┌─ SELECTED EXCERPT

Course Dinner, Main Course, Appetizer
Cuisine Japanese, American
Featuring Kid-Friendly, Grilled Chicken, Sweet & Savory Marinade, Easy Weeknight Meal, Skewers
Prep Time 20 minutes
Cook Time 15 minutes
Total Time 35 minutes
Servings 4 servings
Calories 320 kcal
Author Silas

Ingredients

  • 1.5 lbs (about 680g) boneless, skinless chicken breasts, cut into 1-inch cubes
  • 1/2 cup low-sodium soy sauce or tamari for gluten-free
  • 1/4 cup water
  • 3 tbsp honey or maple syrup
  • 2 tbsp mirin (Japanese sweet rice wine)
  • 1 tbsp sesame oil, toasted
  • 1 tbsp rice vinegar
  • 2 cloves garlic, finely minced or grated
  • 1 tsp fresh ginger, finely grated
  • 1 tsp cornstarch
  • 1 tbsp sesame seeds, for garnish
  • 2 green onions, thinly sliced, for garnish
  • 12-15 bamboo skewers

A Note on Key Ingredients: Using low-sodium soy sauce is crucial as it allows you to control the saltiness while getting that deep umami flavor. Mirin is the secret to the beautiful glossy sheen and authentic sweetness you see in restaurant teriyaki; don’t skip it if you can! And please, use fresh ginger and garlic. The jarred stuff just doesn’t compare and can have a muted, sometimes bitter taste.

└─
┌─ EXTRACTED MATERIAL

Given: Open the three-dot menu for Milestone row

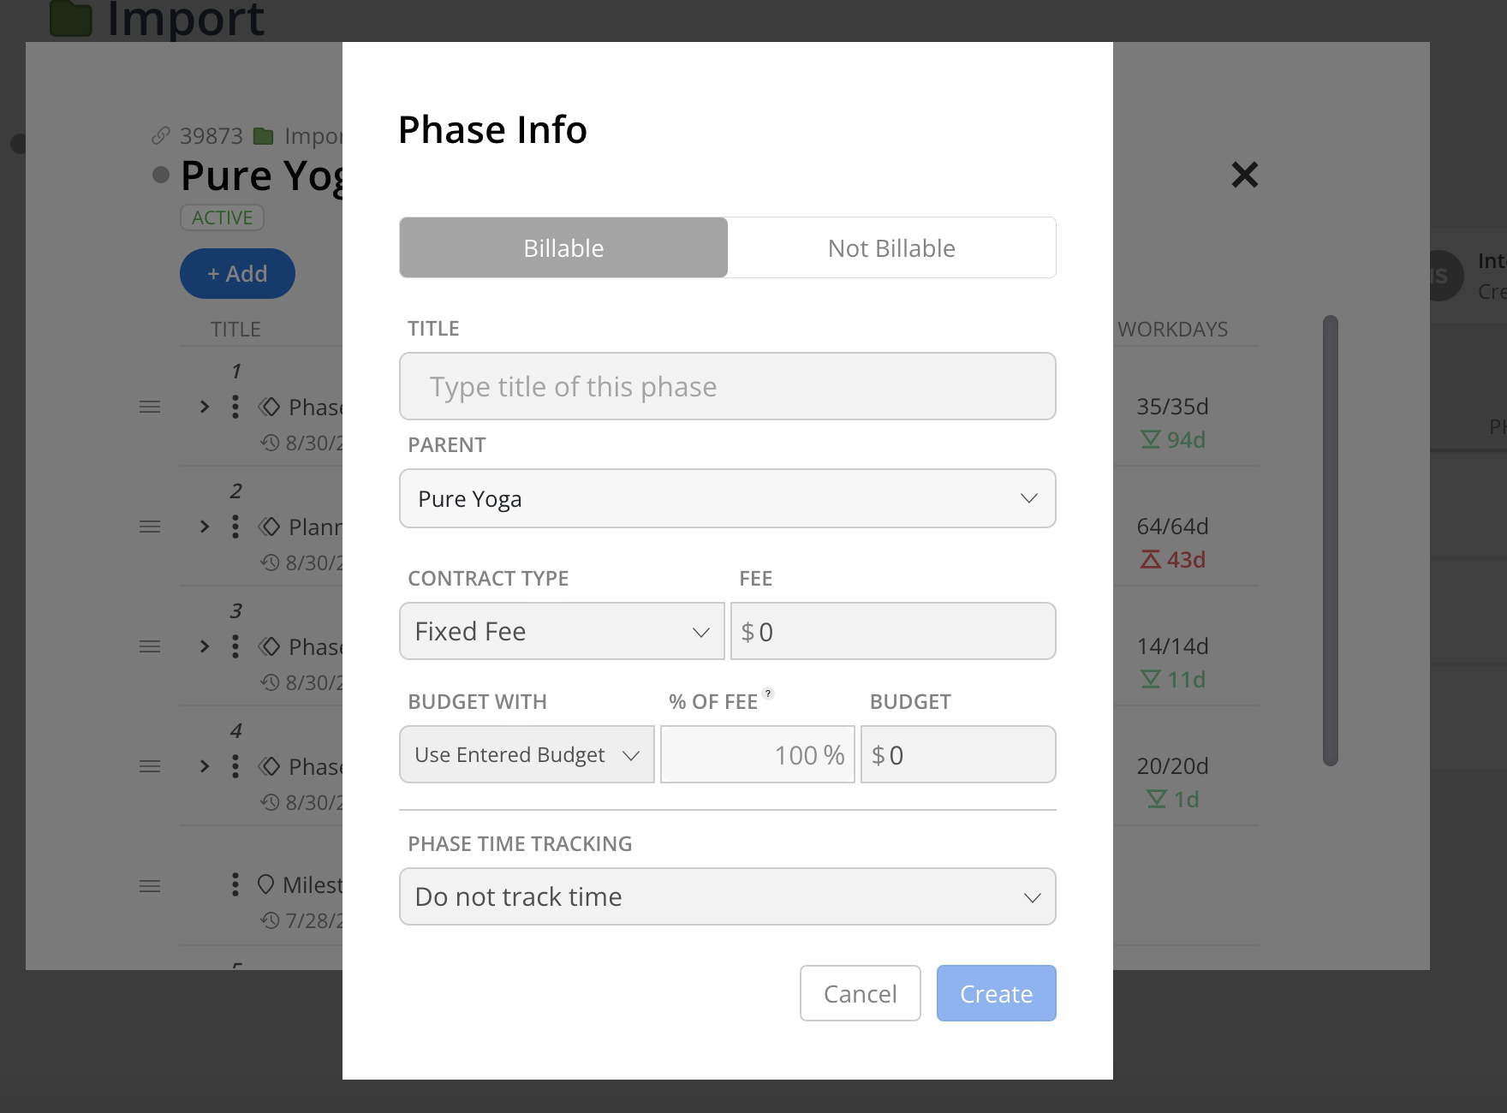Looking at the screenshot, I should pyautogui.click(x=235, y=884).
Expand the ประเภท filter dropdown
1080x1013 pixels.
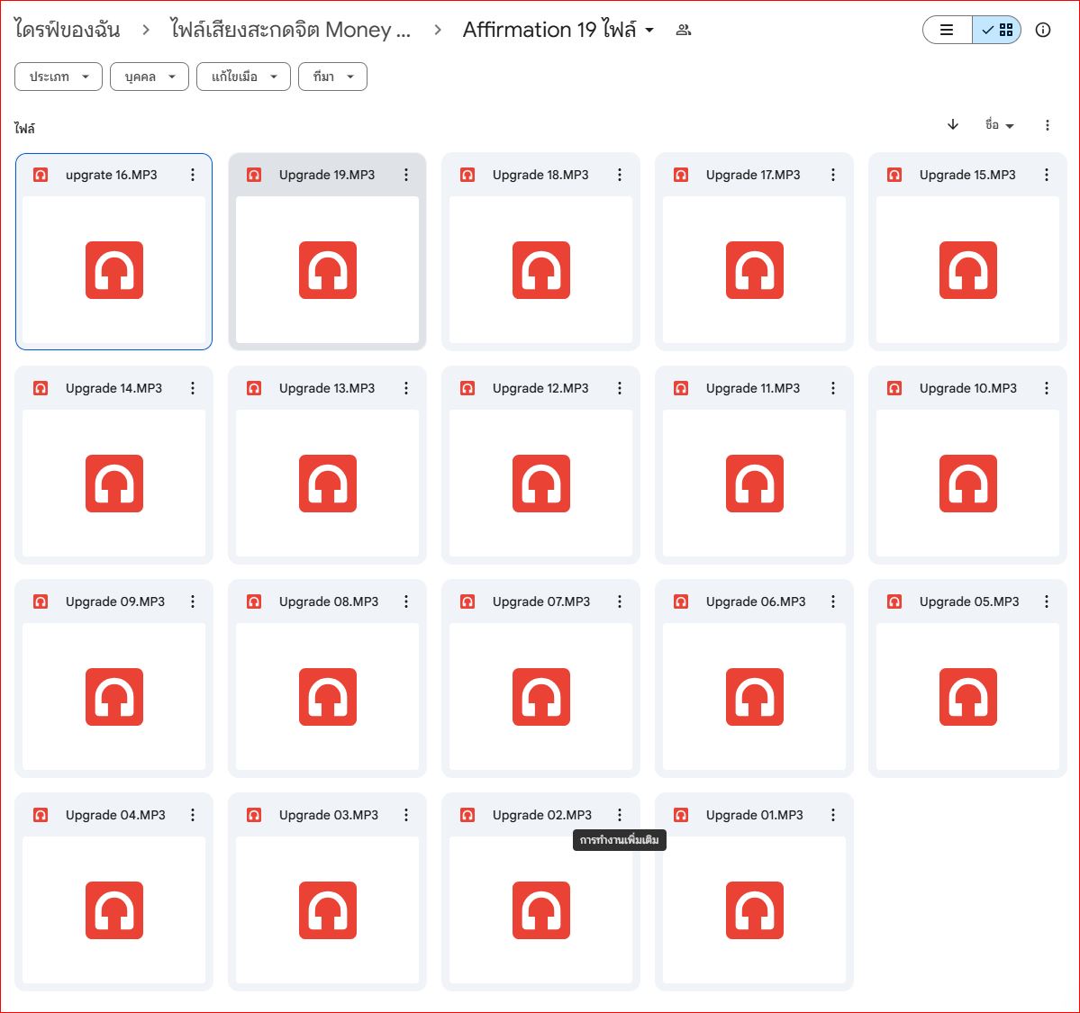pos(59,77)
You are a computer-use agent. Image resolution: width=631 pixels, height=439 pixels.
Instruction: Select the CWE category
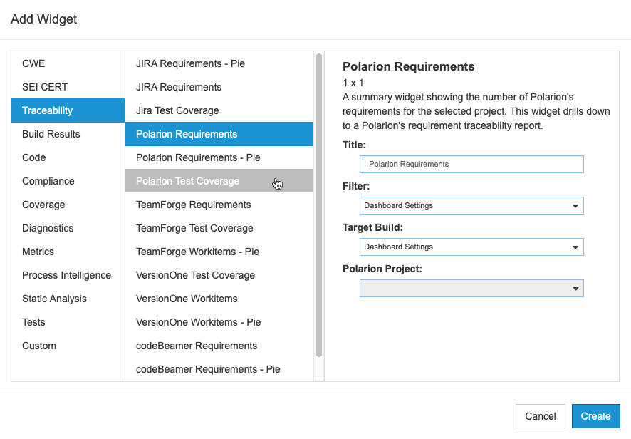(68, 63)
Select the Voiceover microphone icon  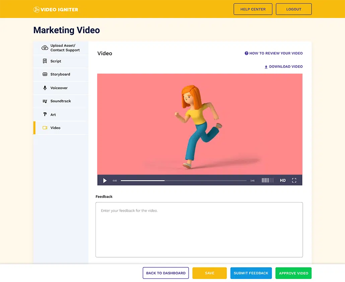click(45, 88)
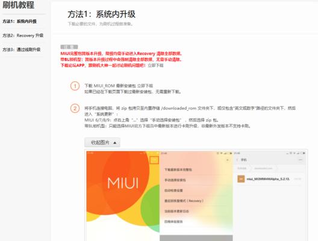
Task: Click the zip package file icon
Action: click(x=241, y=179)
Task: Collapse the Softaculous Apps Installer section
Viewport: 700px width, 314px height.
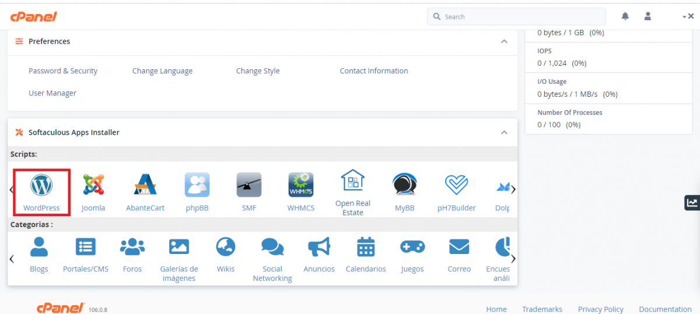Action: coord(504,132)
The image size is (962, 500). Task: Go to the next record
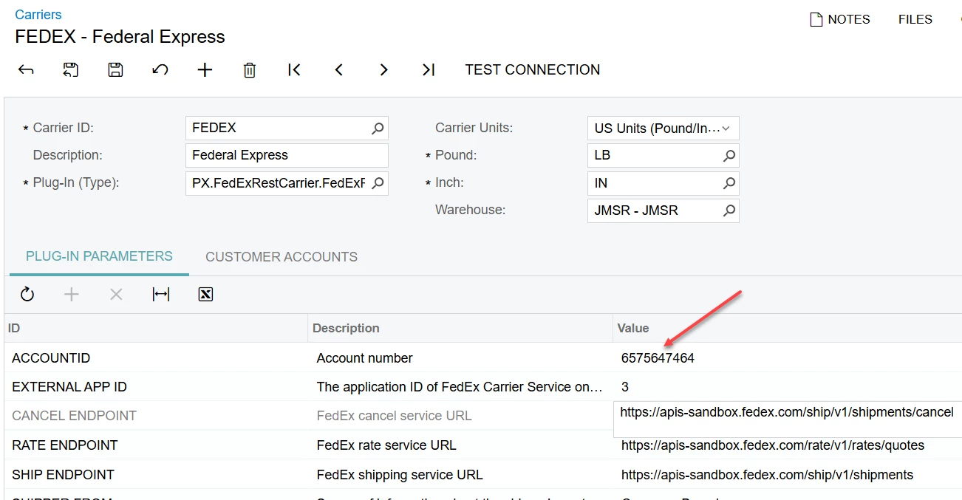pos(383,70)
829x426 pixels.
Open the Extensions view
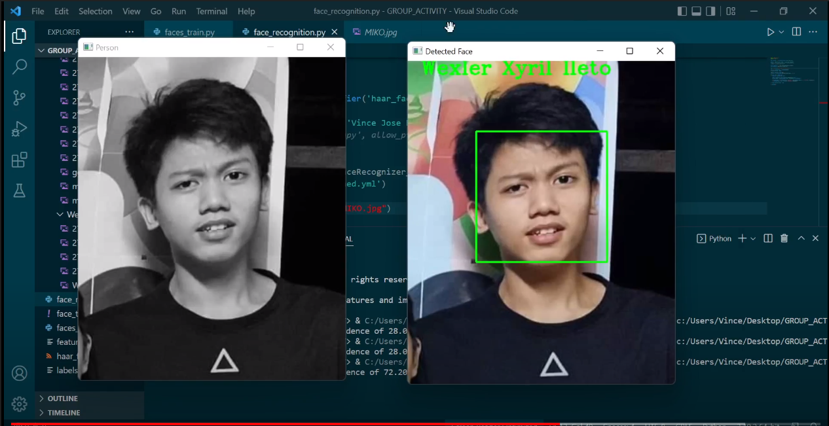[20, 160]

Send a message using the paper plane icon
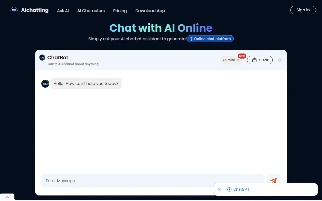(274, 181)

└─

**DESCRIPTION OF THE TASK:**
From the chicken skewer recipe, pull out the passage between "A Note on Key" and "sometimes bitter taste.", inclusive, word for word. You can ignore the rows.

**REPLY TO THE EXERCISE:**
A Note on Key Ingredients: Using low-sodium soy sauce is crucial as it allows you to control the saltiness while getting that deep umami flavor. Mirin is the secret to the beautiful glossy sheen and authentic sweetness you see in restaurant teriyaki; don’t skip it if you can! And please, use fresh ginger and garlic. The jarred stuff just doesn’t compare and can have a muted, sometimes bitter taste.